Alena Munkova before her departure for Terezin

Alena Munkova before her departure for Terezin

This is me, before I left for Terezin. So I was 15. It's an artistic photograph, but I don't know who took it. But here you can't see that I was a blond, completely fair-haired. This has to be around 1940.

This fear-filled period lasted up to December 1942, when I myself was summoned to the transport. That's when I saw my father for the last time, he had completely collapsed, because there was nothing he could do. Even before that he had been living under terrible tension, in terrible fear, and then suddenly... For him I was a little girl, even though I wasn't all that little any more. Certainly he also blamed himself for everything. Because he was so extremely just, so absolutely humanistically inclined and he idealized the world - even though back then it was still possible, today I don't idealize it anymore, and I don't think I'm alone - that he still believed that it wasn't possible for Czechoslovakia to be gone and for the Czechoslovak state to not care for its citizens.

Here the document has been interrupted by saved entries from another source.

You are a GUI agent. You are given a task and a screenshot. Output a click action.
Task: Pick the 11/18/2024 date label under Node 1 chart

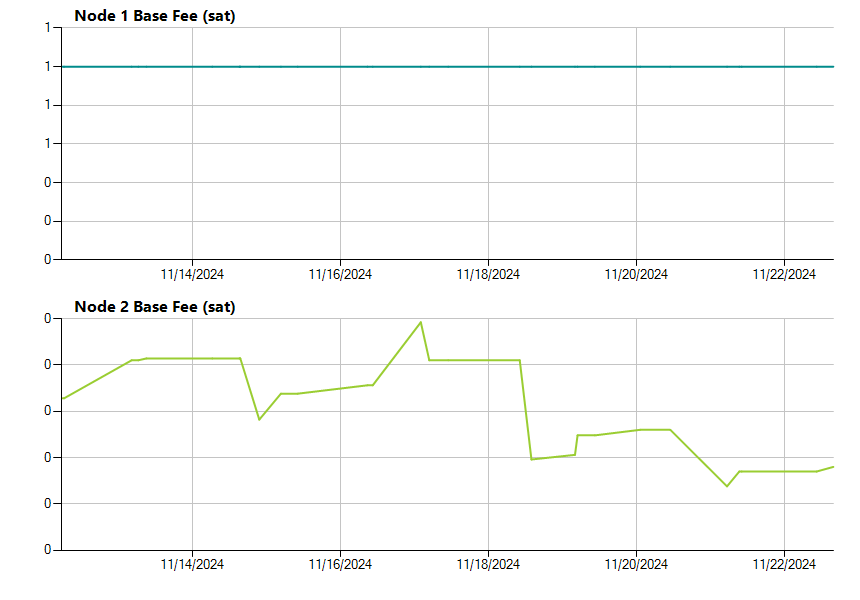pyautogui.click(x=488, y=274)
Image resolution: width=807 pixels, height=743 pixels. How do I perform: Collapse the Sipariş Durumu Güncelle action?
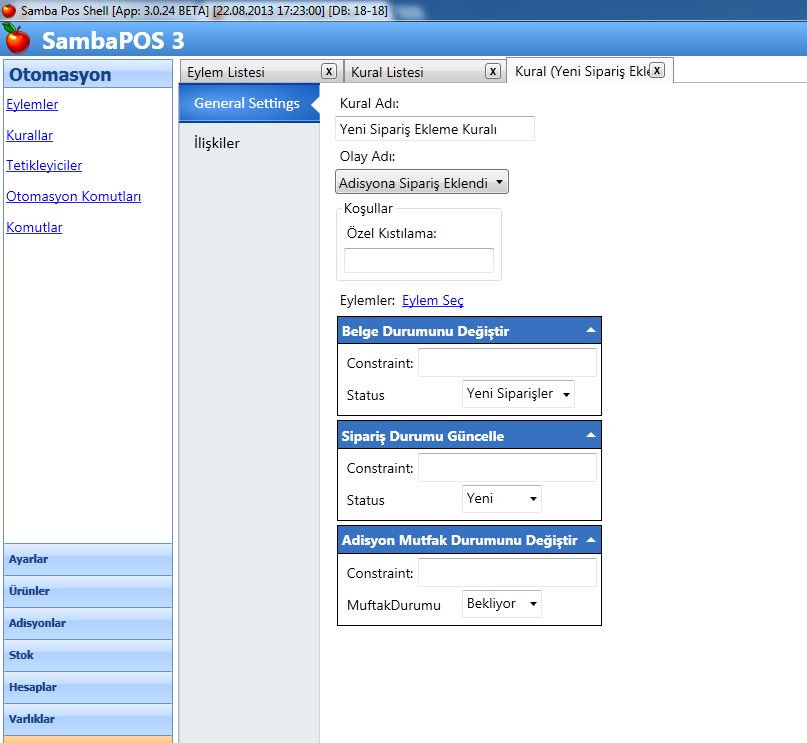coord(590,435)
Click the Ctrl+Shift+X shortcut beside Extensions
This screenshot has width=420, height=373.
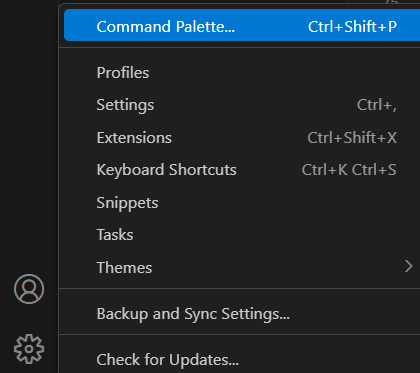pos(352,138)
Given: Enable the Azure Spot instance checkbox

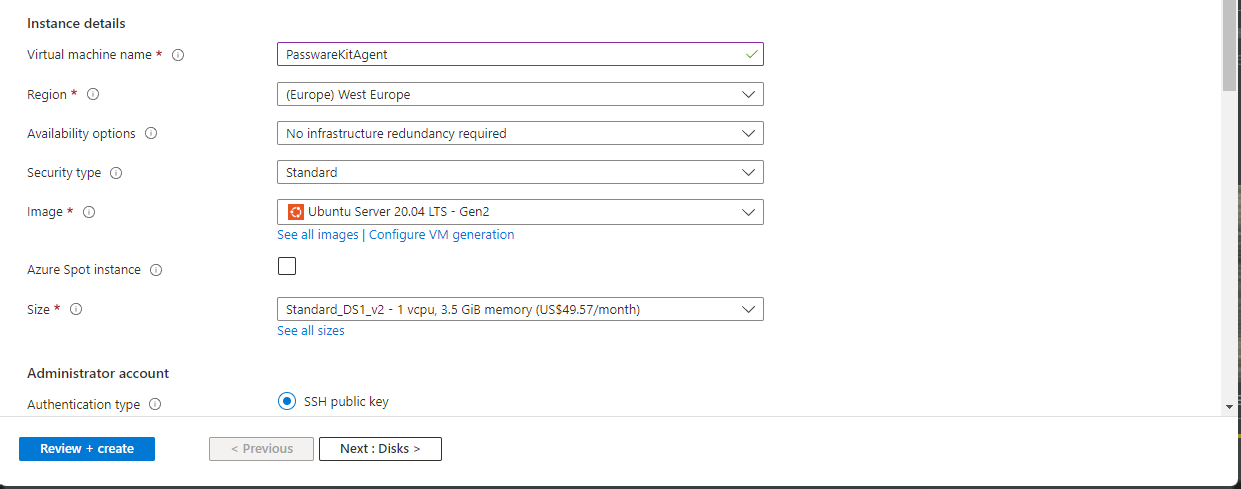Looking at the screenshot, I should 287,266.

There was this one incident that took place, that after the Anschluss, after the annexation of Austria, some distant cousin of his arrived in Prague, who was then continuing further on. He was at our place, and telling us about the horrors that were taking place there. Well, and when that cousin left, my father said, 'That's not possible. He must be crazy, he needs to go to a mental institution.' He didn't believe it, he didn't want to believe it. He wasn't alone in that, it must have been utterly horrible for those people back then, that powerlessness. What's more, back then a man was still the head of the family, who takes care of his family members. That has changed a bit, after all.